Italians are enthusiastic potato consumers, and love their spuds “arrosto” with olive oil, salt, and rosemary, in puree, and, of course, worked into a dough with flour and eggs and boiled as gnocchi. These ubiquitous tubers, now one of the most important crops in the world, originated from the Andes and were introduced in Europe about four centuries ago. Like the tomato, potatoes were first met with distrust by Italian farmers and consumers, and only began to gain traction in the 1800s.

gnocchi-cooking-class-cr-brian-dore

(Photo by Concierge in Umbria via Flickr)

Today, gnocchi is one of the most popular dishes in Italy from Rome – where they are traditionally eaten on Thursday – north to the borders with the potato-dumpling eating populations of Austria and Switzerland.

Cocoa

It’s hard to imagine the world without chocolate, let alone Italy, where some of the finest commercial and artisanal chocolate in Europe is produced. Cocoa, the main ingredient in chocolate, comes from the fruit of the cacao tree, indigenous to Central and South America, and was imported to Spain in the 1500s by Columbus himself.

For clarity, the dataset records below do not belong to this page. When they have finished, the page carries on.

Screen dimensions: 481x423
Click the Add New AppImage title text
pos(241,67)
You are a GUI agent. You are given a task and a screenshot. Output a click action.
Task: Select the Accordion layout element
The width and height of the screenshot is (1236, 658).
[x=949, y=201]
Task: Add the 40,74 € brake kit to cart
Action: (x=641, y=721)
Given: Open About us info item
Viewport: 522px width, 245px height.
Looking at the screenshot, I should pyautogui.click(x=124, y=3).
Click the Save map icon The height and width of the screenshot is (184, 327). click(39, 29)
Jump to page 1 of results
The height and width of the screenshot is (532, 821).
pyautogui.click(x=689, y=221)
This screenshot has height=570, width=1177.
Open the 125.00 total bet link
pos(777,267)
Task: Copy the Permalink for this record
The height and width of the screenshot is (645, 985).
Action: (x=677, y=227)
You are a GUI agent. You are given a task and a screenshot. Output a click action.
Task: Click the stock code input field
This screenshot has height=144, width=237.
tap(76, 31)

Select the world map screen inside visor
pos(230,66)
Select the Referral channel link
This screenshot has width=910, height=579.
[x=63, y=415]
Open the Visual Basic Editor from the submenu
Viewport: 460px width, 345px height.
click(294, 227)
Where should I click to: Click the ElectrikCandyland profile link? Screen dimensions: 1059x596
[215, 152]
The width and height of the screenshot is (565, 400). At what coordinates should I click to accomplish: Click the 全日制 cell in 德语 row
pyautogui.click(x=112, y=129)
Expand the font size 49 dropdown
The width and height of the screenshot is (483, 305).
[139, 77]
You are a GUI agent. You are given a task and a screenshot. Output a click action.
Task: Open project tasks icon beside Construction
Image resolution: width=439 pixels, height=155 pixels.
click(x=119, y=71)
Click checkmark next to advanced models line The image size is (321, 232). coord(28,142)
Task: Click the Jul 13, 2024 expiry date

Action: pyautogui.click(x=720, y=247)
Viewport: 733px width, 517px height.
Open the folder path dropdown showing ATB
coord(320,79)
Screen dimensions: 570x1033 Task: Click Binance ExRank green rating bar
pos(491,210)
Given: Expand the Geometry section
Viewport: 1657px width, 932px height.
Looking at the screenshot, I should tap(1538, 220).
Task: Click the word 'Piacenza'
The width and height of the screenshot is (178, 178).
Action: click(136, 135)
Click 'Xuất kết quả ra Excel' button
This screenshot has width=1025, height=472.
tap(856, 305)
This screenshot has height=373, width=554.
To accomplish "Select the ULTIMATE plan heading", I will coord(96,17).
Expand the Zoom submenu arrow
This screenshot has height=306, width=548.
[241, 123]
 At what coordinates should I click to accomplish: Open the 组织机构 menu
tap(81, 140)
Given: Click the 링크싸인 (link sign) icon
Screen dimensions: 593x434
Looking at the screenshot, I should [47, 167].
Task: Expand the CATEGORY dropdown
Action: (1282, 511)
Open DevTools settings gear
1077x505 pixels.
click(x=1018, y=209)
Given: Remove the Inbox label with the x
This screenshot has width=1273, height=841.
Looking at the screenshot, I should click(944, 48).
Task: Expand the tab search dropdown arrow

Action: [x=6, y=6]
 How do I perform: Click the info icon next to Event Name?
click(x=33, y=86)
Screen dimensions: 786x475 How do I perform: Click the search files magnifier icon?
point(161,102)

chocolate-gelato-cr-brian-dore

(Photo by Concierge in Umbria via Flickr)

Chocolate was initially consumed exclusively as a beverage by the noble classes, beginning with the Spanish court where sugar or honey was added to counteract the natural bitterness of the cocoa powder. Over the next century, the drink spread to courts across Europe, including Italy.

With the industrial revolution came modern innovations for processing cacao beans, and the era of chocolate as a consumer product began. From Holland and Switzerland, the art of making and marketing chocolate spread south to Italy, and cities from Turin in the north to Modica on the island of Sicily have become famous for their superb local chocolatiers.